Question

Perform indicated operation and simplify the result.$$(\sin \alpha-\cos \alpha)^{2}$$

Answer

**step1 Expand the squared term**

We need to expand the given expression $$(\sin \alpha-\cos \alpha)^{2}$$. This is in the form of $$(a-b)^2$$, which expands to $$a^2 - 2ab + b^2$$. Here, $$a = \sin \alpha$$ and $$b = \cos \alpha$$. We apply this algebraic identity.

$$(\sin \alpha-\cos \alpha)^{2} = (\sin \alpha)^2 - 2(\sin \alpha)(\cos \alpha) + (\cos \alpha)^2$$

This simplifies to:

$$\sin^2 \alpha - 2 \sin \alpha \cos \alpha + \cos^2 \alpha$$

**step2 Apply the Pythagorean Identity**

Rearrange the terms to group $$\sin^2 \alpha$$ and $$\cos^2 \alpha$$ together. We know from the fundamental trigonometric identity (Pythagorean Identity) that $$\sin^2 \alpha + \cos^2 \alpha = 1$$.
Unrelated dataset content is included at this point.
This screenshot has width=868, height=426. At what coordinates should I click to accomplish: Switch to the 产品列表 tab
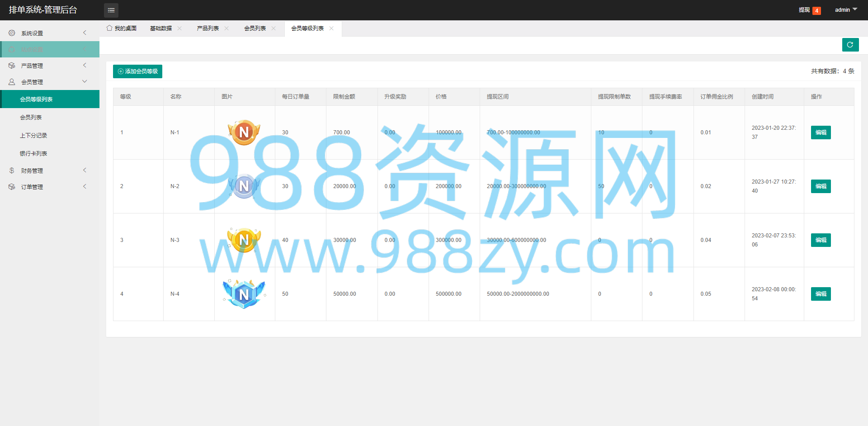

$$\sin^2 \alpha + \cos^2 \alpha - 2 \sin \alpha \cos \alpha$$

Substitute the identity into the expression:

$$1 - 2 \sin \alpha \cos \alpha$$

Alternative answer

Answer: $1 - \sin(2\alpha)$ Explain
This is a question about squaring a binomial and using trigonometric identities . The solving step is:

First, I noticed the problem is about squaring something that looks like "(something minus something else)". Just like when we learn about $(a-b)^2$, we know it expands to $a^2 - 2ab + b^2$.
So, I thought of $\sin \alpha$ as 'a' and $\cos \alpha$ as 'b'.
Then, I expanded the expression:
$(\sin \alpha-\cos \alpha)^{2} = (\sin \alpha)^2 - 2(\sin \alpha)(\cos \alpha) + (\cos \alpha)^2$
Which is $\sin^2 \alpha - 2\sin \alpha \cos \alpha + \cos^2 \alpha$.

Next, I remembered a super important math rule we learned called the Pythagorean Identity! It says that $\sin^2 \alpha + \cos^2 \alpha$ is always equal to 1. So, I could swap out those two terms for a simple '1'.
The expression became: $1 - 2\sin \alpha \cos \alpha$.
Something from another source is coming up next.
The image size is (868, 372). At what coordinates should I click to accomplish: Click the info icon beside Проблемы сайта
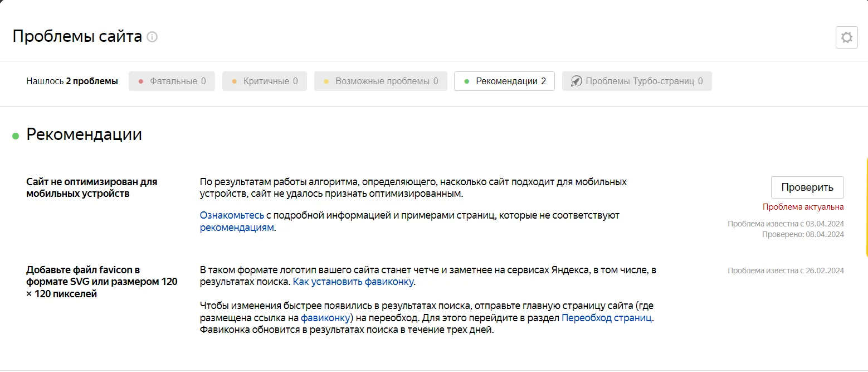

Lastly, I recalled another cool identity, the double angle identity for sine, which tells us that $2\sin \alpha \cos \alpha$ is the same as $\sin(2\alpha)$.
So, I replaced $2\sin \alpha \cos \alpha$ with $\sin(2\alpha)$.

Putting it all together, my final answer was $1 - \sin(2\alpha)$.

Alternative answer

Answer: $1 - \sin(2\alpha)$ Explain
This is a question about squaring a binomial and using basic trigonometric identities . The solving step is:

Hey friend! This looks like a fun one! We need to simplify the expression $(\sin \alpha - \cos \alpha)^2$.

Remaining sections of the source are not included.